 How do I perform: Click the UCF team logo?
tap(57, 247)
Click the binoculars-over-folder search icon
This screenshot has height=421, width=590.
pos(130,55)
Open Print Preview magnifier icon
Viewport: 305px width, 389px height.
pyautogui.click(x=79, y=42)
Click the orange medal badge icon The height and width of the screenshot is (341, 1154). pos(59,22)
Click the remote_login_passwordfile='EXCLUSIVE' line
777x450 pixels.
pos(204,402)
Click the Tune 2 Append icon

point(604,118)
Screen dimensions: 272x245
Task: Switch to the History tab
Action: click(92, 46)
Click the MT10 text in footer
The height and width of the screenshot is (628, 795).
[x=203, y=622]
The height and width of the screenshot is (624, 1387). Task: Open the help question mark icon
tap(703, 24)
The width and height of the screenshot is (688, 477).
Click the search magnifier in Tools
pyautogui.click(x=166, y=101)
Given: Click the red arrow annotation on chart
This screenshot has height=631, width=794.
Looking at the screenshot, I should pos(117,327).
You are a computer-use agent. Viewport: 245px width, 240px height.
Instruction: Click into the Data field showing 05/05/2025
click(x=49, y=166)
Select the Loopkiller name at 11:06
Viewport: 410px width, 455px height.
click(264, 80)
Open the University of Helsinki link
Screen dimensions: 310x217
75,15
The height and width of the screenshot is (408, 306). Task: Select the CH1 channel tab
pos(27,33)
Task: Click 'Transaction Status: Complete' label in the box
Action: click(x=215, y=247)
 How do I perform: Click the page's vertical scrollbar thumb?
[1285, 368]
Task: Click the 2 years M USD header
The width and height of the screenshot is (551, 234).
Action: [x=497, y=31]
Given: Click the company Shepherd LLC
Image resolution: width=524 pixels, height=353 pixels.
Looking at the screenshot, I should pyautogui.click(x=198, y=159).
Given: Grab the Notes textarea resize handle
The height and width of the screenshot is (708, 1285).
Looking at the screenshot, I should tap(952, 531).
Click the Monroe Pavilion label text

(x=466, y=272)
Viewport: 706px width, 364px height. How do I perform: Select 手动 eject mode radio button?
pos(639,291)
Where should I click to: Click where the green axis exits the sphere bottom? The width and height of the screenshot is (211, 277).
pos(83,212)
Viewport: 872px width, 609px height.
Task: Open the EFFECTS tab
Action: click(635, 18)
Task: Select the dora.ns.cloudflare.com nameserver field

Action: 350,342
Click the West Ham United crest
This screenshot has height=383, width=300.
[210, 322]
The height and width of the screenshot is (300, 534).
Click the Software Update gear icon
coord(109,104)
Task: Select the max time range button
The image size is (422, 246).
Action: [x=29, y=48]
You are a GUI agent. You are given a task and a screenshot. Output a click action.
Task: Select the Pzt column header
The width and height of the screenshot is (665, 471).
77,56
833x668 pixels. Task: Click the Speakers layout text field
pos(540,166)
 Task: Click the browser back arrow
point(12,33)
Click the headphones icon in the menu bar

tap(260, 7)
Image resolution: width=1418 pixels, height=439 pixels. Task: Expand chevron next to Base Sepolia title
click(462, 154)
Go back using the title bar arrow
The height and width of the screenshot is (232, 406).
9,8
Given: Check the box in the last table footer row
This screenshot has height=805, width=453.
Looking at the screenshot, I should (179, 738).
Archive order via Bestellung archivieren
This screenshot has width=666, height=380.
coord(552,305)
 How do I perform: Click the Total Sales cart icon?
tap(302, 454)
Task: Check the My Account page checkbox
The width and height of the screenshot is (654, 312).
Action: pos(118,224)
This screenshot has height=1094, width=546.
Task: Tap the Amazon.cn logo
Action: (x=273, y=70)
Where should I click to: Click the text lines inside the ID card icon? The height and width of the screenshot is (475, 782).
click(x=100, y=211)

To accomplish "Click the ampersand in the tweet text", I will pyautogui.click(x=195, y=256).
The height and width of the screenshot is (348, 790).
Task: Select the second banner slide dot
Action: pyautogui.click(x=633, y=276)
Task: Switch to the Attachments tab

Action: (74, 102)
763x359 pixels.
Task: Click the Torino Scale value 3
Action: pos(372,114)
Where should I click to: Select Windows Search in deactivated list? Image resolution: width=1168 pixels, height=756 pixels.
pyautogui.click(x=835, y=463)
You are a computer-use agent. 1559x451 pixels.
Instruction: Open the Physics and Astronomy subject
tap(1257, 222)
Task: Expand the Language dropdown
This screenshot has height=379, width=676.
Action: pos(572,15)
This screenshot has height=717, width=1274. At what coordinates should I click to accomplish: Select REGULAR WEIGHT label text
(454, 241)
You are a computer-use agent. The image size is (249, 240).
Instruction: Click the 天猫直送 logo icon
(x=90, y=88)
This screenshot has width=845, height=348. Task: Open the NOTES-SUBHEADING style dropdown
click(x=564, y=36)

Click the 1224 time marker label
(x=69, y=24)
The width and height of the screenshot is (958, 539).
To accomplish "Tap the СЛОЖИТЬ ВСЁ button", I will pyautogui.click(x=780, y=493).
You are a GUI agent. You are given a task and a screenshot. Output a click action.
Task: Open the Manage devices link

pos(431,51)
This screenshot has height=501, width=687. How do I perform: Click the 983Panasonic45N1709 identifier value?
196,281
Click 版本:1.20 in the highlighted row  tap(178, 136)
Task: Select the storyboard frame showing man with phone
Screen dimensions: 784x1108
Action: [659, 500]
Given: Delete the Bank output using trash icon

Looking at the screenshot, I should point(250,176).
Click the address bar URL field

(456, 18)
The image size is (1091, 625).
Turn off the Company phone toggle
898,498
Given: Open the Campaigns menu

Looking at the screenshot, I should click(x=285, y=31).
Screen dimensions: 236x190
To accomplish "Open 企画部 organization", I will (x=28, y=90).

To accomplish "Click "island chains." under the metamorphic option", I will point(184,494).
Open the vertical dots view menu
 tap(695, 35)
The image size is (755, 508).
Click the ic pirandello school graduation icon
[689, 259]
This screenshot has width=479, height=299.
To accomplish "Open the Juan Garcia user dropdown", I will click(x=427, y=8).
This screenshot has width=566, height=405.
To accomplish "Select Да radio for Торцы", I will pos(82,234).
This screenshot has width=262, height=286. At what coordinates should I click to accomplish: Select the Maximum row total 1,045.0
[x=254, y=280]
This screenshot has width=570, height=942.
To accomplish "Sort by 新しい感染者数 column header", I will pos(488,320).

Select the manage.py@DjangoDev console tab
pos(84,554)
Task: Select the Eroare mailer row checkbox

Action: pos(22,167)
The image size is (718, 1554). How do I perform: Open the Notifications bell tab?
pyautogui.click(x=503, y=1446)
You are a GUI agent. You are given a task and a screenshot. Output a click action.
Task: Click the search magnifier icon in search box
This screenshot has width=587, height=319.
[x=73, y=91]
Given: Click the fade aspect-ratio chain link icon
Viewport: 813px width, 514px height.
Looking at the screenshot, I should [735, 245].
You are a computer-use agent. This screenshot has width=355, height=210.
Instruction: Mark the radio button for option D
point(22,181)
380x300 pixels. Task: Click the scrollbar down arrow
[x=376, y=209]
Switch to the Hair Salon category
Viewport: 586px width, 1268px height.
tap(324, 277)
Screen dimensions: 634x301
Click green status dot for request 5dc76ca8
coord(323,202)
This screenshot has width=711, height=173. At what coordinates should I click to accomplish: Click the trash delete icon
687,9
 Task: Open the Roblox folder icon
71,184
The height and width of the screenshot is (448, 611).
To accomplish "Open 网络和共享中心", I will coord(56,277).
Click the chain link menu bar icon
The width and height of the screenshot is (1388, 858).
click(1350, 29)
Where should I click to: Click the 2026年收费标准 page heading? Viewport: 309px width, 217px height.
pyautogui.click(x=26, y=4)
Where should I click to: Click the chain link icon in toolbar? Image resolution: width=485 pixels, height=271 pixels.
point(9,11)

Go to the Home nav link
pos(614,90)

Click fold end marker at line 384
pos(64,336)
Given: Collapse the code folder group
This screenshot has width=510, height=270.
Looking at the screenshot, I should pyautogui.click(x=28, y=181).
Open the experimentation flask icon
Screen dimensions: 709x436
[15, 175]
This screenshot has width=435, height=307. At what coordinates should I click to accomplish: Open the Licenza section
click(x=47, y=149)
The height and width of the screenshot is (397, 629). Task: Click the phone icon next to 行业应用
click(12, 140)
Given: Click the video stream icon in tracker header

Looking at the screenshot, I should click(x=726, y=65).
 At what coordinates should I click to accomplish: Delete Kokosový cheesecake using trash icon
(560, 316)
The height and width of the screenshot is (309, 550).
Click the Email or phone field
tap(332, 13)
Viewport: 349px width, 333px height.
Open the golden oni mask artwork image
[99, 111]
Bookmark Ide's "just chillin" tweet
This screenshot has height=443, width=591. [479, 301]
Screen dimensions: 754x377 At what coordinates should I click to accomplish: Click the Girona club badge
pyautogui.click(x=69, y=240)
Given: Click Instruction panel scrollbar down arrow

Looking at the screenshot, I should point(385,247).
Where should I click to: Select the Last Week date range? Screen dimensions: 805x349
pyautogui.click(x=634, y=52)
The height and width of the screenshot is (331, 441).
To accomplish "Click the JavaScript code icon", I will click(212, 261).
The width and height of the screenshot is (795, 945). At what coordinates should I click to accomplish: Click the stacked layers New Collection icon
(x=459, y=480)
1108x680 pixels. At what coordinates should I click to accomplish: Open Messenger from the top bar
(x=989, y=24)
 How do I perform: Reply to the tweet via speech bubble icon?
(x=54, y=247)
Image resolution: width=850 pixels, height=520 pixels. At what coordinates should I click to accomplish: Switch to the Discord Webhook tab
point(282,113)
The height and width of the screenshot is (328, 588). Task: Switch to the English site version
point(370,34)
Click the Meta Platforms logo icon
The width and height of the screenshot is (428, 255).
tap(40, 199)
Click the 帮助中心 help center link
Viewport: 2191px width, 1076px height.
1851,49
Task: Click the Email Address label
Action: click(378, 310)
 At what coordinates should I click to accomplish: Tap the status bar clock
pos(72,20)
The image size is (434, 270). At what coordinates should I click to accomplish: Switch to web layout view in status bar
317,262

+++++

> _EXERCISE REQUIREMENTS_
Take exactly the lines from the one containing "Where should I click to: Click the chain" through the one containing "Given: Collapse the code folder group" in the data above, and output them with nothing added.

> _WRITTEN ANSWER_
Where should I click to: Click the chain link icon in toolbar? Image resolution: width=485 pixels, height=271 pixels.
point(9,11)

Go to the Home nav link
pos(614,90)

Click fold end marker at line 384
pos(64,336)
Given: Collapse the code folder group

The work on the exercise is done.